Brócoli es muy nutritivo, con casi 3 gramos de fibra en cada taza (91 gramos) (
También puede ayudar a estabilizar los niveles de azúcar en sangre. Por ejemplo, un pequeño estudio en 13 adultos encontró que comer brócoli cocido junto con puré de papas redujo los niveles de azúcar en sangre e insulina más que comer puré de papas solo (
Para un almuerzo saludable, intente combinar brócoli asado con arroz integral, pollo a la parrilla y otras verduras como calabacín, coles de Bruselas o zanahorias.
Toronja tiene un sabor agrio y ácido único, perfecto para darle un toque refrescante a su almuerzo.

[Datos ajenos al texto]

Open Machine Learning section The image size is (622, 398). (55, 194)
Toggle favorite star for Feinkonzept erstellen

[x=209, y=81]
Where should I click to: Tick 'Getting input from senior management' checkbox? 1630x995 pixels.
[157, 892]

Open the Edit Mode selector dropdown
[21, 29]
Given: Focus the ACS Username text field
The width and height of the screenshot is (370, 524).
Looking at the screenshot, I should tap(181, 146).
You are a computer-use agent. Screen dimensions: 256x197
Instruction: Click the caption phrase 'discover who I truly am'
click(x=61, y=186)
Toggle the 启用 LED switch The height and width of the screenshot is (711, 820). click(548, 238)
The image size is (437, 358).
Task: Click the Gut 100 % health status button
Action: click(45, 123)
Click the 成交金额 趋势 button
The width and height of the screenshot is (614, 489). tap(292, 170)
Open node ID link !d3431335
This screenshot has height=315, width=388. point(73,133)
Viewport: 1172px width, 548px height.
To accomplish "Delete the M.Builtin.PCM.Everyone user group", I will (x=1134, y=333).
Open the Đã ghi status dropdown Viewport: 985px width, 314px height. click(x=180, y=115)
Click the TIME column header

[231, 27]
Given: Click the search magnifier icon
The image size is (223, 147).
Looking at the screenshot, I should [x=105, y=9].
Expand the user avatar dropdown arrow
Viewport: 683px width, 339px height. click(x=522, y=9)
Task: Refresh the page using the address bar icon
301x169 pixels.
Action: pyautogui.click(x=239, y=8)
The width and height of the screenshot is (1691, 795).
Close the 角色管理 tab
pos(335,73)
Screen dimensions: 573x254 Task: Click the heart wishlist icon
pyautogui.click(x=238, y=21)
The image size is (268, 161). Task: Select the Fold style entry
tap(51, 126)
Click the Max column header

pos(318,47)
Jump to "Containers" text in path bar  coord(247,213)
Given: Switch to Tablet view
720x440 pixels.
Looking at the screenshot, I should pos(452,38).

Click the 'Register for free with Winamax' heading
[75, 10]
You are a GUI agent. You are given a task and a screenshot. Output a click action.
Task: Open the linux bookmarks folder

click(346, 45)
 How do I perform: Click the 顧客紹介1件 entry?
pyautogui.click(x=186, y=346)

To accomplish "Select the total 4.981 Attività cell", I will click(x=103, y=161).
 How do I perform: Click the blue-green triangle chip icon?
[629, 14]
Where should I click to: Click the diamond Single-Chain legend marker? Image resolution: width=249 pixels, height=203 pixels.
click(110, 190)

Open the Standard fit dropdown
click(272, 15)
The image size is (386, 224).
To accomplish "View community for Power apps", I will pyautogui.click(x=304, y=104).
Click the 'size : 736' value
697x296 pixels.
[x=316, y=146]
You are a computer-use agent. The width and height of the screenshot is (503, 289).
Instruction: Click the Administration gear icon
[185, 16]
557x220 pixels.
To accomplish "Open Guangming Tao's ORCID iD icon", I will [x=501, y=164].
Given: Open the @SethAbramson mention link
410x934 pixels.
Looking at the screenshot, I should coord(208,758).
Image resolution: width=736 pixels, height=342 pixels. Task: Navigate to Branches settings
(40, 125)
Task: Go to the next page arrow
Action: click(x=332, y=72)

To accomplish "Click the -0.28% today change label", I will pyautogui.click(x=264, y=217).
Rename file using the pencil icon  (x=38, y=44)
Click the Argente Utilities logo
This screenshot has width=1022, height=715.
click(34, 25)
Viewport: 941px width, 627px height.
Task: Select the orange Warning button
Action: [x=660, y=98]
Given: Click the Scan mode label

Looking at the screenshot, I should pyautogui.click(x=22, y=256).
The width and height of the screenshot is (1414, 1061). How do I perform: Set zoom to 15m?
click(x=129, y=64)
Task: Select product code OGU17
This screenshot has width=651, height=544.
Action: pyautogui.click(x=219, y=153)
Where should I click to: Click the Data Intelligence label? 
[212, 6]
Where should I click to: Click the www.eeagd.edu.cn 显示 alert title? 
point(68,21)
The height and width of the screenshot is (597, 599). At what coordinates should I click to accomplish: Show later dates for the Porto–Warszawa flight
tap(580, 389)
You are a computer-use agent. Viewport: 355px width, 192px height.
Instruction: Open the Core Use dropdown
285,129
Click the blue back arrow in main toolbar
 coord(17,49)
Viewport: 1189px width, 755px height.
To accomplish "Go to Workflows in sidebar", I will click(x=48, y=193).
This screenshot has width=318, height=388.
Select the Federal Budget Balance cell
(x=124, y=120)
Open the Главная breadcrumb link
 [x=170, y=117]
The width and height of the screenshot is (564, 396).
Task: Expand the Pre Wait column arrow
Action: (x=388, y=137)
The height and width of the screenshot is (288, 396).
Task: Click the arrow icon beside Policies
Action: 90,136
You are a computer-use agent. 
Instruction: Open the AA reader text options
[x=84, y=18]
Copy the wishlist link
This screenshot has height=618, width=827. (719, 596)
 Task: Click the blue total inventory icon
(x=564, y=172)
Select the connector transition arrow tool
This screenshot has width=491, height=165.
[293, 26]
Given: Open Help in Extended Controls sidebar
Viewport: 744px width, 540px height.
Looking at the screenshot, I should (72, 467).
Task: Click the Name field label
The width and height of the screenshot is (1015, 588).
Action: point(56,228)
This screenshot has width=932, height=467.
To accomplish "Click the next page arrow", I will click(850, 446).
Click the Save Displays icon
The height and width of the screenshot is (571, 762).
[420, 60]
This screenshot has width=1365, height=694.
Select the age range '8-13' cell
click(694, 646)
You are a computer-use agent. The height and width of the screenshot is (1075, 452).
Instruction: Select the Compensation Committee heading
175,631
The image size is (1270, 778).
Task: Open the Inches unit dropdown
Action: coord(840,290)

También tiene un índice glucémico bajo y se ha demostrado que apoya niveles saludables de azúcar en sangre e insulina en algunos estudios con animales (
Intente preparar una sabrosa ensalada para el almuerzo combinando toronja fresca con rúcula, aguacate en rodajas, pepino y un chorrito de aceite de oliva.
Tenga en cuenta que si está tomando estatinas como simvastatina (Zocor), lovastatina (Altoprev) o atorvastatina (Lipitor), se recomienda evitar comer toronja o beber jugo de toronja.
Coliflor es una verdura nutritiva repleta de vitaminas y minerales esenciales, que incluyen vitamina C, ácido fólico y vitamina K (
También es bajo en carbohidratos y se puede agregar fácilmente a recetas en lugar de ingredientes ricos en carbohidratos como arroz, harina o papas.
Además, la coliflor es una excelente guarnición y se puede asar, hervir o cocer al vapor.
El yogur puede ser un complemento saludable para cualquier comida durante el día, incluido el almuerzo.
Probiótico El yogur, en particular, es un tipo de yogur que contiene bacterias beneficiosas. Se ha relacionado con un mejor control del azúcar en sangre en personas con diabetes tipo 2 (
Opte por yogur natural sin azúcar y cubra con nueces, semillas y un poco de fruta fresca como postre saludable para completar su comida.
El chocolate negro está cargado de antiinflamatorios. antioxidantes, que se han vinculado a una larga lista de posibles beneficios para la salud (
Curiosamente, la investigación también sugiere que ciertos compuestos que se encuentran en el chocolate amargo podrían ayudar a retrasar la progresión de la diabetes tipo 2, prevenir la resistencia a la insulina y proteger la salud del corazón (
Idealmente, elija una variedad de chocolate amargo que contenga al menos un 70% de cacao y no consuma más de 1 onza (28 gramos) por día.
Con alrededor de 6 gramos de proteína por onza (28 gramos), queso puede aumentar el valor nutricional de su almuerzo (
También es bajo en carbohidratos y tiene un índice glucémico bajo, lo que significa que tiene poco o ningún efecto sobre los niveles de azúcar en sangre.
Asegúrese de seleccionar un tipo de queso bajo en sodio, luego agréguelo a sopas, ensaladas, sándwiches, guisos o pastas.
Hay muchas opciones de almuerzos saludables que son buenas para las personas con diabetes.
Estas comidas son ricas en proteínas y fibra de ingredientes ricos en nutrientes que lo ayudan a satisfacer sus necesidades dietéticas.
Si se siente creativo, puede mezclar y combinar algunos de los ingredientes de esta lista para crear sus propias comidas personalizadas.